Lo schema è identico a quello seguito nel recente passato in Francia, Spagna, Irlanda e così via. Piazze piene di famiglie, adulti e bambini stretti per farsi forza, come se fossero novelli martiri nel Colosseo della secolarizzazione, nel quale vengono sbranati dalle azioni dell’Onu, della Ue, del governo italiano. Il cattolicesimo tradizionalista e reazionario in Italia si sono sempre uniti, pur non piacendosi, nei passaggi storici per arginare qualsiasi riforma laica e civile. Esiste, però, un’enorme differenza tra i martiri del proto cristianesimo e i militanti di Manif pour Tous: i primi morivano per affermare la libertà di poter credere nel proprio Dio, i secondi vogliono negare il diritto al pieno riconoscimento pubblico dei gay. Il vittimismo che è andato in scena, è talmente ipocrita e infarcito di consapevoli bugie, da meritare meditazione e preghiera.
Però alla sinistra non può sfuggire che la gran parte di quelle famiglie a piazza San Giovanni, è un pezzo evidente della crisi, la rappresentazione di politiche inesistenti per il diritto alla maternità, alla conciliazione dei tempi, ai servizi, agli asili, agli aiuti economici: tutti strumenti che nei paesi dove le differenti famiglie sono riconosciute, aiutano il cambiamento.
Più diritti per tutti, significa essere all’altezza della sfida lanciata dal fronte reazionario, dimostrando con i fatti che unioni civili, educazione alle differenze, rispetto tra i generi, sono l’esatto contrario dell’egoismo geloso stigmatizzato nel Vangelo.
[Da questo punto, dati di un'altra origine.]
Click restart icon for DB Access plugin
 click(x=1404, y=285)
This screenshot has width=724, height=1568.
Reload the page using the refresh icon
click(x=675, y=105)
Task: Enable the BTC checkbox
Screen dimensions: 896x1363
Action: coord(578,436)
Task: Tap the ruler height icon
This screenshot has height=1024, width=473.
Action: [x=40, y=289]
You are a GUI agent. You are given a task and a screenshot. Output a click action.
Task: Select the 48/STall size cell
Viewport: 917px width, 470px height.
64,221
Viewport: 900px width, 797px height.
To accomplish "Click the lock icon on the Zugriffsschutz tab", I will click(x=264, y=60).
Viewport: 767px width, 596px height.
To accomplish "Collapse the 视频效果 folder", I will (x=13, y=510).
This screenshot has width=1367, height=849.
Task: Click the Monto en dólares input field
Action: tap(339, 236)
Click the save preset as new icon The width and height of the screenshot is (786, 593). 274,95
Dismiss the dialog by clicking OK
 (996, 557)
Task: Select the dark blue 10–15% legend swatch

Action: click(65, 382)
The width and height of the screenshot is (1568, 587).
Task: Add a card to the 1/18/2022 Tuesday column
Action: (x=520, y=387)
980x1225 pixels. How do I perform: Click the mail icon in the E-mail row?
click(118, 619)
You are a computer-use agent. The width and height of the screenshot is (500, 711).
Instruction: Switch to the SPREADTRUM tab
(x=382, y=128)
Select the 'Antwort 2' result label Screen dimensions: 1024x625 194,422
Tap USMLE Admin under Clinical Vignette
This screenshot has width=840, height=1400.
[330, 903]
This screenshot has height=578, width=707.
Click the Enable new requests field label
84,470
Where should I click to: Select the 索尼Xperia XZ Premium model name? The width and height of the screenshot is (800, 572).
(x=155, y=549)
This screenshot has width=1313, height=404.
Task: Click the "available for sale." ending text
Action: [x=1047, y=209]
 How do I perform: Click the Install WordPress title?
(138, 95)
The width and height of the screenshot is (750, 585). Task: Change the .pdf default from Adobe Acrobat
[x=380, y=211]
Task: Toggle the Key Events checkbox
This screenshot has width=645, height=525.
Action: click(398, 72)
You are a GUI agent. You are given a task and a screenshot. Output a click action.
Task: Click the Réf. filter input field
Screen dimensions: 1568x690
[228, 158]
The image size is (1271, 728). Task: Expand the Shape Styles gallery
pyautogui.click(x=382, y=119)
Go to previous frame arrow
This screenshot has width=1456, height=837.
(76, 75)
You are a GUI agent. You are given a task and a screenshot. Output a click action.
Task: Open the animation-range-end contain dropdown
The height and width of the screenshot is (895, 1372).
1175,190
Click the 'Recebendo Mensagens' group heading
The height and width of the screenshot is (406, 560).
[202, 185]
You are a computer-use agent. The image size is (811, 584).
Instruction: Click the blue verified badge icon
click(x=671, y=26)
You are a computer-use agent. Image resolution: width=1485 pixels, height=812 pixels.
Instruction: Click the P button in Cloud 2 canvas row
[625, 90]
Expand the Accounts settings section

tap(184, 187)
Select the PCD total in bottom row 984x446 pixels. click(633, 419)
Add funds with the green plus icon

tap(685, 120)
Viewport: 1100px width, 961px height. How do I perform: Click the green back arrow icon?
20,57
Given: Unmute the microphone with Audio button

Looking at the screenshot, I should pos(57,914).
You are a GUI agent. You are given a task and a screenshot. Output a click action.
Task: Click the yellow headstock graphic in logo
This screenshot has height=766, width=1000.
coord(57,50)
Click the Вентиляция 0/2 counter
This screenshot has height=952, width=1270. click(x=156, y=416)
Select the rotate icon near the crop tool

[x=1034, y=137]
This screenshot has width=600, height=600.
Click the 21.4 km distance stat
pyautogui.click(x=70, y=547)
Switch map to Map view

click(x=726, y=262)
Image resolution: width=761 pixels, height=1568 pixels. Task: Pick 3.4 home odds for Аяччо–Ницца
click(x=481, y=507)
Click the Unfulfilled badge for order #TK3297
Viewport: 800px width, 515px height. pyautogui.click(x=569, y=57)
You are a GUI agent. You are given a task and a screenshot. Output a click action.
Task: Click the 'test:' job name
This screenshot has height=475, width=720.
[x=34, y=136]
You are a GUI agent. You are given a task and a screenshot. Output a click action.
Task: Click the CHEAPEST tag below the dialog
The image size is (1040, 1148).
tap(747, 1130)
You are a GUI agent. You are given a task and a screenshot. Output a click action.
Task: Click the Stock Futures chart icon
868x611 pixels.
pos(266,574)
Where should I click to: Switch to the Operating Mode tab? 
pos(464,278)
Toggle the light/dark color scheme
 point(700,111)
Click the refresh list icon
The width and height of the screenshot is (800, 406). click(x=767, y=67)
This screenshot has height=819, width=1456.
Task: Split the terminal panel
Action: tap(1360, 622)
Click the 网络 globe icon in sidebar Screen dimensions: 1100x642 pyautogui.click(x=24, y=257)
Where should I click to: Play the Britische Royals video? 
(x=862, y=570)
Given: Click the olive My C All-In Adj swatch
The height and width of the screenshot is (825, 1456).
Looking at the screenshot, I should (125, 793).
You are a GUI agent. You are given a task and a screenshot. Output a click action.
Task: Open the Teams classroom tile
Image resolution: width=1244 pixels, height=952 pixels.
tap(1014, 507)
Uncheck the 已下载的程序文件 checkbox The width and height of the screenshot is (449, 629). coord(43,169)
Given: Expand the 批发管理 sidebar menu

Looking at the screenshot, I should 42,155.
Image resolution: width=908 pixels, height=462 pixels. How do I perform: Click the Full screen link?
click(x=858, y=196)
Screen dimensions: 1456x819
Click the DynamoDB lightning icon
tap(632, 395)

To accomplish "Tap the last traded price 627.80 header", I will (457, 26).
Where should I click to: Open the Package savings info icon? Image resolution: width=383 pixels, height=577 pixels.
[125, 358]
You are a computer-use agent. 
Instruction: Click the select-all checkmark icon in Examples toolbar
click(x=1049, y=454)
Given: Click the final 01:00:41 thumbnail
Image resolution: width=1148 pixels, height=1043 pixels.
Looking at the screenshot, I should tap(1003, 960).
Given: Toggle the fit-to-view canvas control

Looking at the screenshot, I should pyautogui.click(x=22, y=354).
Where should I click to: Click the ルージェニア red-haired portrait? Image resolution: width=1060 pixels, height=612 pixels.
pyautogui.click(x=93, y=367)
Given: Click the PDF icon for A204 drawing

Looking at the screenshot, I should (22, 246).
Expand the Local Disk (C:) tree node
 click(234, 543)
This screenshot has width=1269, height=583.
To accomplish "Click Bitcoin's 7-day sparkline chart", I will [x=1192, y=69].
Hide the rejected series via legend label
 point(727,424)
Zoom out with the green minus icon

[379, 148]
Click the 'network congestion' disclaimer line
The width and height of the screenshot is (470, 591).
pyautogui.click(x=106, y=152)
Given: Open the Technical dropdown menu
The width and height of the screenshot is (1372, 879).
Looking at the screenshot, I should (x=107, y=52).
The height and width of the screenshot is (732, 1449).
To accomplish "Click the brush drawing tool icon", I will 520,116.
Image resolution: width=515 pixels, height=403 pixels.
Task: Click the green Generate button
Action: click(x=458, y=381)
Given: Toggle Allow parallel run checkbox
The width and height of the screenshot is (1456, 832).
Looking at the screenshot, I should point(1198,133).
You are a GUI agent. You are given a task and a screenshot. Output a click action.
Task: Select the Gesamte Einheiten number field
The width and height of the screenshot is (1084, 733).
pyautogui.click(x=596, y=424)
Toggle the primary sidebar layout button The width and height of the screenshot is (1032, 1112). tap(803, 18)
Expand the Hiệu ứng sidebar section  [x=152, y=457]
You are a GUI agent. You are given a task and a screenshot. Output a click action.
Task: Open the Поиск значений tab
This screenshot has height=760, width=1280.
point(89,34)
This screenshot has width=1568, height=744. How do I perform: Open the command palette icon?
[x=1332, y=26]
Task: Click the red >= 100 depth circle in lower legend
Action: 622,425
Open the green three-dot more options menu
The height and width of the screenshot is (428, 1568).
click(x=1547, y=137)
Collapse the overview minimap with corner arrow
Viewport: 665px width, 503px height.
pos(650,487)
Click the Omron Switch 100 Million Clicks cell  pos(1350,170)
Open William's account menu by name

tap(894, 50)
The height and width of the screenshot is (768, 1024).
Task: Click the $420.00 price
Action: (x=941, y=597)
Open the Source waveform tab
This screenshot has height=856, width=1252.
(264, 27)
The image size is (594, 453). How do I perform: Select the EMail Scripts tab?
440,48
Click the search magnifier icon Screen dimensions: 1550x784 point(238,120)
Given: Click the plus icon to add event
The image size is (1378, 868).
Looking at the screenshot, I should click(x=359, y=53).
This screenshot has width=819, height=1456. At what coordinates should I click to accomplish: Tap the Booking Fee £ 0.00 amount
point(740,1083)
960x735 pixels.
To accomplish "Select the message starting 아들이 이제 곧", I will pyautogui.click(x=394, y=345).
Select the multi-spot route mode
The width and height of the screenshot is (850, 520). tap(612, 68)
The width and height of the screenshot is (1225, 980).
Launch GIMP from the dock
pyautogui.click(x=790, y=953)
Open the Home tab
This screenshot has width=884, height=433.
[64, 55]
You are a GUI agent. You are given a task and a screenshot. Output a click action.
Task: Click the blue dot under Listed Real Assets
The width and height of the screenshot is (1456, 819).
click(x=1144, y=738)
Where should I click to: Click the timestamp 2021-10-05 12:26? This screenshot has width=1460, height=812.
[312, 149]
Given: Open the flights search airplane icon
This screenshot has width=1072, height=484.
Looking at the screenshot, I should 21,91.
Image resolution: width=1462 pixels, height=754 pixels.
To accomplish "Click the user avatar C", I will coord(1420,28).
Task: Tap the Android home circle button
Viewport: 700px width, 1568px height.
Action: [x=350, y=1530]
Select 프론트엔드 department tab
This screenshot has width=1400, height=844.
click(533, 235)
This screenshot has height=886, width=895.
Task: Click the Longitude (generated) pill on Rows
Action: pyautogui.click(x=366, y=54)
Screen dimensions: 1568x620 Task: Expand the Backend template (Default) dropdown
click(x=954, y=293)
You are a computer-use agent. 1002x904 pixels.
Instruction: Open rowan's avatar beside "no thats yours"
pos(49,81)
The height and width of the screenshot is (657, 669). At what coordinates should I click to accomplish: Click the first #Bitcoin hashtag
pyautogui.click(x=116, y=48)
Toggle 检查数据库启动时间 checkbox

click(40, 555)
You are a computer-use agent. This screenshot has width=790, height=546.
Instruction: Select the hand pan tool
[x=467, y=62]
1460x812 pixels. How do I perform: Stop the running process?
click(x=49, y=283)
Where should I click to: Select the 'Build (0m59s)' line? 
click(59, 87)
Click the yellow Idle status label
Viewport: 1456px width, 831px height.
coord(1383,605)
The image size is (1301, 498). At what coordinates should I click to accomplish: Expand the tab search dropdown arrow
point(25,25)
Ieri l’estremismo clericale ha segnalato la sua persistenza, altro è la riflessione anche non semplice, che nel ben più vasto popolo di Dio è da tempo aperta sui diritti delle famiglie omosessuali, così come ci segnala la carsica e a tratti interessante discussione intorno al Sinodo. Il parlamento faccia il suo dovere, ma i cattolici italiani che non vogliono ancora una volta esser trascinati nelle trincee escano dal silenzio.